SET EXERCISE: Copy the lines below verbatim, beginning with the line containing "Click port 22 in the SSH row" and ending with the line containing "(x=385, y=531)", inclusive.

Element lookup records
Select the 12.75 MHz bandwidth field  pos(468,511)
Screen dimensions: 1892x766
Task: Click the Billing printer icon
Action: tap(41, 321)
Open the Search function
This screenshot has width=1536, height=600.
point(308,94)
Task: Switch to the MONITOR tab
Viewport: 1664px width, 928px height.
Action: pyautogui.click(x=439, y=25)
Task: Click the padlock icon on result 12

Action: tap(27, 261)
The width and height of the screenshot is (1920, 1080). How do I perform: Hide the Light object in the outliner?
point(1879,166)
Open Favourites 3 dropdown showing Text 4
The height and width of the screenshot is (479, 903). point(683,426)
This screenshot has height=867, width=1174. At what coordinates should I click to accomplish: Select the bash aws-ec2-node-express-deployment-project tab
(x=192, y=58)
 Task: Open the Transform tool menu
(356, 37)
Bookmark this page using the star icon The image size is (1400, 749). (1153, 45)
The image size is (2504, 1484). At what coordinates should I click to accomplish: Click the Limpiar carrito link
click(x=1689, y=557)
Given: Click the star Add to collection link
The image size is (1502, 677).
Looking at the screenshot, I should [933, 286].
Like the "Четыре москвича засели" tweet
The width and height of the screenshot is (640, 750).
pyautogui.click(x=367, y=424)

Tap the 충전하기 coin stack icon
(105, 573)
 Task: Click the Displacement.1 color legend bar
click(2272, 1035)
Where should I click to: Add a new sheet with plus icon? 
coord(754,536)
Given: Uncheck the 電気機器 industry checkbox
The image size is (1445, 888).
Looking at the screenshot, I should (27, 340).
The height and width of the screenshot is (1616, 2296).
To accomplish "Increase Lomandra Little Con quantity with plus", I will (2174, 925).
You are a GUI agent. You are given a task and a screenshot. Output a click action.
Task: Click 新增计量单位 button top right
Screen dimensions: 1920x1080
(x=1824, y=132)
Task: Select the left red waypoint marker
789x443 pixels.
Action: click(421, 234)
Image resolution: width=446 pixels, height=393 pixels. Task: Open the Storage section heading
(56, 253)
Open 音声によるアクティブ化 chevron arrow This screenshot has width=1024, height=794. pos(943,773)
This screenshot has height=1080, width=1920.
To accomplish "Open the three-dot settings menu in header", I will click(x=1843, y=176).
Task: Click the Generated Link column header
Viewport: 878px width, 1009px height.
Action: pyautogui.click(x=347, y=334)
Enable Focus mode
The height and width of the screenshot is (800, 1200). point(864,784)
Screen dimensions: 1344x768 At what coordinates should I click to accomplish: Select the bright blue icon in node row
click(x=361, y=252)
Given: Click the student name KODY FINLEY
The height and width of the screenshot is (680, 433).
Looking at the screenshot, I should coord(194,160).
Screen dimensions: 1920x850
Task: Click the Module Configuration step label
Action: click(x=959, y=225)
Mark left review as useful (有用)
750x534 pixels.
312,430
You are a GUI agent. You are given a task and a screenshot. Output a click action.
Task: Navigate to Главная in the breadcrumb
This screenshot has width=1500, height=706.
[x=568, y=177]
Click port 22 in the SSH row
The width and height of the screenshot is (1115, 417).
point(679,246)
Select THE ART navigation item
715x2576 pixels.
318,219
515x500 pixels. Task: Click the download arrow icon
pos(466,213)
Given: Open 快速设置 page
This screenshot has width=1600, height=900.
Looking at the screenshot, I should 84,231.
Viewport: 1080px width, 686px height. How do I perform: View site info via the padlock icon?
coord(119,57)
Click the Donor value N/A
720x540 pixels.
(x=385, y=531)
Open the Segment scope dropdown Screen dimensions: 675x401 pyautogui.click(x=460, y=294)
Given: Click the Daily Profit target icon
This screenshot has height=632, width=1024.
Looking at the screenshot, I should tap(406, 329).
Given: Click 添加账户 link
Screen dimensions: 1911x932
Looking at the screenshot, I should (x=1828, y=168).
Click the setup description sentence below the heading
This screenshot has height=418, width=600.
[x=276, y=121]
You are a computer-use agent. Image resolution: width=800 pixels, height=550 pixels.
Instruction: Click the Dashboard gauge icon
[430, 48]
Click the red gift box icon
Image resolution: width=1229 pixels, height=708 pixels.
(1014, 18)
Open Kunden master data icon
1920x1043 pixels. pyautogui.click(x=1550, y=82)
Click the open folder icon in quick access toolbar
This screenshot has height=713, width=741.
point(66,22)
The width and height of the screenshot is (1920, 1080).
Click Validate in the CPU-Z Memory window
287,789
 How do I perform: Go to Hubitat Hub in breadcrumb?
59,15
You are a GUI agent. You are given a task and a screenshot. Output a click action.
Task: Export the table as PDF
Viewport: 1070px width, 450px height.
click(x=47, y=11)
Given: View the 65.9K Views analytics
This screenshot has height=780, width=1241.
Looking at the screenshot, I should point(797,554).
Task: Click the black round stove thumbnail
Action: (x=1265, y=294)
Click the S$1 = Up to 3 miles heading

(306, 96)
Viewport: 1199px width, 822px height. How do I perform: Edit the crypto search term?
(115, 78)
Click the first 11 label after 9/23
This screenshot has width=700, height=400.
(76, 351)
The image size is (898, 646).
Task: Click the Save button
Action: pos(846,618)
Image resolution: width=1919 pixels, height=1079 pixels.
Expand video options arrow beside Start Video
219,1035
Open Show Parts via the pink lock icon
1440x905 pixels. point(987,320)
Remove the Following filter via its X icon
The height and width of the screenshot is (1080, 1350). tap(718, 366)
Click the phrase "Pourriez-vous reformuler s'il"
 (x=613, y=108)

RESULT OF THIS TASK:
Click port 22 in the SSH row
The width and height of the screenshot is (1115, 417).
point(679,246)
Select THE ART navigation item
715x2576 pixels.
318,219
515x500 pixels. Task: Click the download arrow icon
pos(466,213)
Given: Open 快速设置 page
This screenshot has width=1600, height=900.
Looking at the screenshot, I should 84,231.
Viewport: 1080px width, 686px height. How do I perform: View site info via the padlock icon?
coord(119,57)
Click the Donor value N/A
720x540 pixels.
(x=385, y=531)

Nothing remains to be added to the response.